◆ **What to produce**:
In the records below, find the line with "850x804 pixels." and the line with "Click the TradingView"; return exactly those lines and every line between them.

◆ **Material supplied**:
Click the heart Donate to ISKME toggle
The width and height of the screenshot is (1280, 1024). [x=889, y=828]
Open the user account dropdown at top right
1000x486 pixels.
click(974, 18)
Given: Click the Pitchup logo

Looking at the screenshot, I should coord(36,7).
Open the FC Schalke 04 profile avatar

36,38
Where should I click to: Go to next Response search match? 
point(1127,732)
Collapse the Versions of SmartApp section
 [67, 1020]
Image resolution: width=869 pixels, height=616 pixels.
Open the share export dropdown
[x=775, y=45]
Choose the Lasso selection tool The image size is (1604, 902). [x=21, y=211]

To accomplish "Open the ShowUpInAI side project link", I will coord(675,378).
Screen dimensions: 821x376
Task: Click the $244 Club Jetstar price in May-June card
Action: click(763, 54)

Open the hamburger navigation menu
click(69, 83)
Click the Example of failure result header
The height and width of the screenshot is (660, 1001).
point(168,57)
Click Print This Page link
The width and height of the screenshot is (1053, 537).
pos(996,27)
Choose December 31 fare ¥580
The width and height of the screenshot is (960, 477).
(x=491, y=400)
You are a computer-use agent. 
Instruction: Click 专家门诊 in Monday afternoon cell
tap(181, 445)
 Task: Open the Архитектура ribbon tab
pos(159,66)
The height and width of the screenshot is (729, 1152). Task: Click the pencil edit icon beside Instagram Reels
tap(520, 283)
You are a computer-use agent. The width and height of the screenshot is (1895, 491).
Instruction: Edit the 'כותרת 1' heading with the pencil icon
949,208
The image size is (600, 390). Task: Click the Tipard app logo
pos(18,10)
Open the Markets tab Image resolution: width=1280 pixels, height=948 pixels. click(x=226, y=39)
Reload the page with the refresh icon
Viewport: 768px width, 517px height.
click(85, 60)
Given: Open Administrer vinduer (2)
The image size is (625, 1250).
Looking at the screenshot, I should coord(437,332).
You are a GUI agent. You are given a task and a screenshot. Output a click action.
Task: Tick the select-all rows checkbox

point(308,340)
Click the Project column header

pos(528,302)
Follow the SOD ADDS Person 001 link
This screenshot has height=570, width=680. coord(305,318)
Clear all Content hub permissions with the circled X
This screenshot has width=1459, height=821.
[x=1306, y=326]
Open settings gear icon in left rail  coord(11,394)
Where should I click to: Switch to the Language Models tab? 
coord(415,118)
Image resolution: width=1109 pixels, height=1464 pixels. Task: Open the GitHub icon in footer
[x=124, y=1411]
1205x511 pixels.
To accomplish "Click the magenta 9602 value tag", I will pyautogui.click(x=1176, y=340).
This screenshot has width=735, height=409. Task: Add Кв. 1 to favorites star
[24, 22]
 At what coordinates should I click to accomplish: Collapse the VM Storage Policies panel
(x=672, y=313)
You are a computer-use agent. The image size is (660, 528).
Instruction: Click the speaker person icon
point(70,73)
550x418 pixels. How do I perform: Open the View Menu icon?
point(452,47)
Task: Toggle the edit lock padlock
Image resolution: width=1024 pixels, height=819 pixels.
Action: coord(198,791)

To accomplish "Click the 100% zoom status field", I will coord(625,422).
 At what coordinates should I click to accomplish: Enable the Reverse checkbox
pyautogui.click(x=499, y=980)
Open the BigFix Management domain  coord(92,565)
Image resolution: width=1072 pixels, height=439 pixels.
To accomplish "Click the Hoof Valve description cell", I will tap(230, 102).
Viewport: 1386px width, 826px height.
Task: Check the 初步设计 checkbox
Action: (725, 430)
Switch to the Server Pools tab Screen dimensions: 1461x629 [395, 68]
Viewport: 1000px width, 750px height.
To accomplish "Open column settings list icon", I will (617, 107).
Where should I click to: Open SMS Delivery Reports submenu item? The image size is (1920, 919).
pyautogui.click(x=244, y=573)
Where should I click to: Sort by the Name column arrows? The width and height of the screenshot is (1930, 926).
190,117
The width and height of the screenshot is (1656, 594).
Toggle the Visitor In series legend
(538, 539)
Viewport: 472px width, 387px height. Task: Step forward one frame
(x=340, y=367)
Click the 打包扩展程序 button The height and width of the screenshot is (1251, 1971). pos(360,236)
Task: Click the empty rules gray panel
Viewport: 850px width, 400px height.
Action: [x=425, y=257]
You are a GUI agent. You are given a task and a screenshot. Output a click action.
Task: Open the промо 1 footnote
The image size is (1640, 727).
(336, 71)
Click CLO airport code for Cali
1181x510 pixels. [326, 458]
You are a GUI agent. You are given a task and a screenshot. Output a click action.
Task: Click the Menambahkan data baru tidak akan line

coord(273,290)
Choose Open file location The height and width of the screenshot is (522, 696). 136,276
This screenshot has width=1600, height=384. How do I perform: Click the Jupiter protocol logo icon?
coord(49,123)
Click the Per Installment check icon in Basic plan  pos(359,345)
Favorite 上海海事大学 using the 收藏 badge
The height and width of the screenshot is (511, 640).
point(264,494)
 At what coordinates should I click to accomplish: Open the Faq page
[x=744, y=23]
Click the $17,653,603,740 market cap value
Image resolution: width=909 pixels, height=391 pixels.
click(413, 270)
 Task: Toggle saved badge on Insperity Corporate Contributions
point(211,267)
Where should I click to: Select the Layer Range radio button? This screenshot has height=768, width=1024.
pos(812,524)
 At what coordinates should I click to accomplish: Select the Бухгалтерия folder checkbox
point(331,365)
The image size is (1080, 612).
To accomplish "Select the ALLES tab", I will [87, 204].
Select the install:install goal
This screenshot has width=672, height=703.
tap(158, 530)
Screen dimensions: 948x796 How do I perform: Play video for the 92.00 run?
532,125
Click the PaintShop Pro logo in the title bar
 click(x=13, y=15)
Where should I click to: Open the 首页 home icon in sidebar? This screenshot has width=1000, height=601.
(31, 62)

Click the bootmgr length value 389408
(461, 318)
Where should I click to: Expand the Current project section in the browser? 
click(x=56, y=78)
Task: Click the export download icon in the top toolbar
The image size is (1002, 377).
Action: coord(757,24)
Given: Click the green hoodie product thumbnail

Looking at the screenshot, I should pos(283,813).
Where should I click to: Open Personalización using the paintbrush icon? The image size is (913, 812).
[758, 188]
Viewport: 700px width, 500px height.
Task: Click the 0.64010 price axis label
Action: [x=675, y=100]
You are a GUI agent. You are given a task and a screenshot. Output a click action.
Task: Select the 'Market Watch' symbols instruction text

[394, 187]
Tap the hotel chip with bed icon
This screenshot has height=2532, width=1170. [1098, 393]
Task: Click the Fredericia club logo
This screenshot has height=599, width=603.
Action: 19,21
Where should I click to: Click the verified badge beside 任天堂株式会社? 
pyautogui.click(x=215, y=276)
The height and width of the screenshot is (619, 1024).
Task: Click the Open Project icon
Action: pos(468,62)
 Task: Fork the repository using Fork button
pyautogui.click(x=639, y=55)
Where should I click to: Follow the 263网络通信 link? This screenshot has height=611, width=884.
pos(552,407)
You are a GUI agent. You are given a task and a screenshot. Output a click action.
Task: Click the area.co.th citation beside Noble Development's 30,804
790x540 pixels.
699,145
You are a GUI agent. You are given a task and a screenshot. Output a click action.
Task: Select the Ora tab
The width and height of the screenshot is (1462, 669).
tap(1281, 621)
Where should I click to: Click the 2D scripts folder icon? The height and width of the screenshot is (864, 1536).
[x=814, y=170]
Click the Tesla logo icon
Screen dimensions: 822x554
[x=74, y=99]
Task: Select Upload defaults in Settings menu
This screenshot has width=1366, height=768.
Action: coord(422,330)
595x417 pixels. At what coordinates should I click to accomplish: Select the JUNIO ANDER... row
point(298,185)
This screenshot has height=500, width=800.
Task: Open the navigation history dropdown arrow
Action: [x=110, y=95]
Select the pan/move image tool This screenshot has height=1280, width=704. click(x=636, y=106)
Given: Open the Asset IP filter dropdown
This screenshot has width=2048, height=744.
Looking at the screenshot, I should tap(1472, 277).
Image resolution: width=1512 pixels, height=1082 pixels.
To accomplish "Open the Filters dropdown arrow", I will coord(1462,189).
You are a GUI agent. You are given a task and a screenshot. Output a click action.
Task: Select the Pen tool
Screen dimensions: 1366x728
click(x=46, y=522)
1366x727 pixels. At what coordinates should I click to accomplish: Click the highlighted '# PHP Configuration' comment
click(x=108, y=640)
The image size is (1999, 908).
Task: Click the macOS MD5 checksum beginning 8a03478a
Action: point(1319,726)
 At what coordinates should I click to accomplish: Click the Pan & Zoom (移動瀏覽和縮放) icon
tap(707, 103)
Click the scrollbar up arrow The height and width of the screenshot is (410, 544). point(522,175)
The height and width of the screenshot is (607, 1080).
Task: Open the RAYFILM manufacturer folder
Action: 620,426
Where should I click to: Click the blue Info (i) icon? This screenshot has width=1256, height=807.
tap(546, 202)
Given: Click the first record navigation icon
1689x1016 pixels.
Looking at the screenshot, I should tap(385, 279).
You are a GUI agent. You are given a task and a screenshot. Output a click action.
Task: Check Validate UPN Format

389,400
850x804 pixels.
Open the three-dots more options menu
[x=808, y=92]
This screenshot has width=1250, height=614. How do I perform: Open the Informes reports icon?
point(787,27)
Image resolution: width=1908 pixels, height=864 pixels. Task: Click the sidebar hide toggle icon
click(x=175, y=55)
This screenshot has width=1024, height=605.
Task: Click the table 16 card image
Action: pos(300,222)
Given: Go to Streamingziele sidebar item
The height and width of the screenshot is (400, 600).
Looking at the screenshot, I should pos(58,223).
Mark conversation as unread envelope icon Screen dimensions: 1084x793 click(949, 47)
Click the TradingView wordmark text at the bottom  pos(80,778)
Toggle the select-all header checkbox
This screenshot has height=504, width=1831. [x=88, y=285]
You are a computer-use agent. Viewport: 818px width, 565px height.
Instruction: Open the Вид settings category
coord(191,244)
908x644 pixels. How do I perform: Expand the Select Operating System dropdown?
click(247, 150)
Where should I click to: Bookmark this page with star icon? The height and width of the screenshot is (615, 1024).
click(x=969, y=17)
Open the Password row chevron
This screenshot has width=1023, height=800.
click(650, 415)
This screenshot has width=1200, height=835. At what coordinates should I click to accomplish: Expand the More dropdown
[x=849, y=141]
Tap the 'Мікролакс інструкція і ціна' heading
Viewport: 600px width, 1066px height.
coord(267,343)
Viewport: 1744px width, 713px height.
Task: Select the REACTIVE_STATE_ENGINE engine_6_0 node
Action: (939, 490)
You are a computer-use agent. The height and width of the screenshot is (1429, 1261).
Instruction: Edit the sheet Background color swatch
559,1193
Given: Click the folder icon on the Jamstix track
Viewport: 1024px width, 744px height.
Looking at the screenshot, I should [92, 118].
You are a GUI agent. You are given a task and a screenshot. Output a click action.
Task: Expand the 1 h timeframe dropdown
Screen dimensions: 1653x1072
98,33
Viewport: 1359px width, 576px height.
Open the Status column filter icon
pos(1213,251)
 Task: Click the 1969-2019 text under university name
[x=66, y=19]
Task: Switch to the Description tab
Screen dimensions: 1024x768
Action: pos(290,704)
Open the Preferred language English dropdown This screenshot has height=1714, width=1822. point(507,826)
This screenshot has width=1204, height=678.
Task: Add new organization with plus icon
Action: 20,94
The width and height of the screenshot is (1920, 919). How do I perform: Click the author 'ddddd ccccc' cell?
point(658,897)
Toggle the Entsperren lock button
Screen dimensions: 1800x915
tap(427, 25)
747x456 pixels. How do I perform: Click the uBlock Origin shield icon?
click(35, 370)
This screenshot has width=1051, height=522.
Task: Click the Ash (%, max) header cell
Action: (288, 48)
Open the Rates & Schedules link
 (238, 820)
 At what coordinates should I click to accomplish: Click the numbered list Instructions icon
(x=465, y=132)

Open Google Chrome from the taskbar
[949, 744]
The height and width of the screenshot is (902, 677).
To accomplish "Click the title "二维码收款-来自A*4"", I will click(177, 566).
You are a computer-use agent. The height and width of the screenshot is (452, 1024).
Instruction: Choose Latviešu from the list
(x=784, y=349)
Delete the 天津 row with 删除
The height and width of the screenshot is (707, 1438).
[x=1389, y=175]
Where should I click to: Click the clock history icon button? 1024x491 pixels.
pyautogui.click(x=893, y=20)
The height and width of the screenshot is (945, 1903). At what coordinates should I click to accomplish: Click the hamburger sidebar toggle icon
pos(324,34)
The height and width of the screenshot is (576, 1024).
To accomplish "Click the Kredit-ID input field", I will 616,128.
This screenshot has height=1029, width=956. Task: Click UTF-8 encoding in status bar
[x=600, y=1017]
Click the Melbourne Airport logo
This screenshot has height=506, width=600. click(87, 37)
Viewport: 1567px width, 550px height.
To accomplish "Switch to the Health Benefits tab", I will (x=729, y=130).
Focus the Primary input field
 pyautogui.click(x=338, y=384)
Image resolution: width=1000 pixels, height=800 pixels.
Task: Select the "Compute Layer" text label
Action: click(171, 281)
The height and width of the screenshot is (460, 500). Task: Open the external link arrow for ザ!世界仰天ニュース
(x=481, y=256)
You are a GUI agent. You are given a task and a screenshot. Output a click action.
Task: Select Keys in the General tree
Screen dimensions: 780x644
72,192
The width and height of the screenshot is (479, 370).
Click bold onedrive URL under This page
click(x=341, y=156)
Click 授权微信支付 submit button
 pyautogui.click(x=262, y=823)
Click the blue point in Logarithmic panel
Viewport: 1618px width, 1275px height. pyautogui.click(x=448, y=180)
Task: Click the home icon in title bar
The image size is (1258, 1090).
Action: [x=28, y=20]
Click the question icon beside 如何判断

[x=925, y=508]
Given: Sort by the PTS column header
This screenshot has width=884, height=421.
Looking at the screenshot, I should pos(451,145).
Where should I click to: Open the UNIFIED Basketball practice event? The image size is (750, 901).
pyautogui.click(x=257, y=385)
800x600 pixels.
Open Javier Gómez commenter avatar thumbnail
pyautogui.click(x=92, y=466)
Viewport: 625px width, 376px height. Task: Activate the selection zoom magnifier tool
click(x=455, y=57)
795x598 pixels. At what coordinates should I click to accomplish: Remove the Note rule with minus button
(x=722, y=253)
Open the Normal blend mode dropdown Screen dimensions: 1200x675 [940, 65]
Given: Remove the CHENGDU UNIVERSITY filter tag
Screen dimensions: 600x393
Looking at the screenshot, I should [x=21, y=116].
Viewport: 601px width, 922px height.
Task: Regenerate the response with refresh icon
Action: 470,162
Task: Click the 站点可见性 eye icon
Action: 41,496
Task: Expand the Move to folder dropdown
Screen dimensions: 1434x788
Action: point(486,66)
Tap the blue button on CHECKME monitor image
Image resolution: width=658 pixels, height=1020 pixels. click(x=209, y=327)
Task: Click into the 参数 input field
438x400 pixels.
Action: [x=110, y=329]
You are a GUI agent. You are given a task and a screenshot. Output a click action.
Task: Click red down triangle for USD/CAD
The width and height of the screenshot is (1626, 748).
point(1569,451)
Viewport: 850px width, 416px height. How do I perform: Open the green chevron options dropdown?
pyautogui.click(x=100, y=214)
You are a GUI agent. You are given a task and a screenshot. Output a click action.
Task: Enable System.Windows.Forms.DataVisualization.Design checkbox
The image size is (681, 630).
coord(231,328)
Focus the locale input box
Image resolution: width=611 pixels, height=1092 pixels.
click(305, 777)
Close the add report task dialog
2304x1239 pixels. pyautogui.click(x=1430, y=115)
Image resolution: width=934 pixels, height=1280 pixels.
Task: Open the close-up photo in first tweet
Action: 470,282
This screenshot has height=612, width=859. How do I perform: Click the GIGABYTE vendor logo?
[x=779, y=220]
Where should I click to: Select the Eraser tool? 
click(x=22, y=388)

◆ **Result of this task**:
850x804 pixels.
Open the three-dots more options menu
[x=808, y=92]
This screenshot has width=1250, height=614. How do I perform: Open the Informes reports icon?
point(787,27)
Image resolution: width=1908 pixels, height=864 pixels. Task: Click the sidebar hide toggle icon
click(x=175, y=55)
This screenshot has width=1024, height=605.
Task: Click the table 16 card image
Action: pos(300,222)
Given: Go to Streamingziele sidebar item
The height and width of the screenshot is (400, 600).
Looking at the screenshot, I should pos(58,223).
Mark conversation as unread envelope icon Screen dimensions: 1084x793 click(949, 47)
Click the TradingView wordmark text at the bottom  pos(80,778)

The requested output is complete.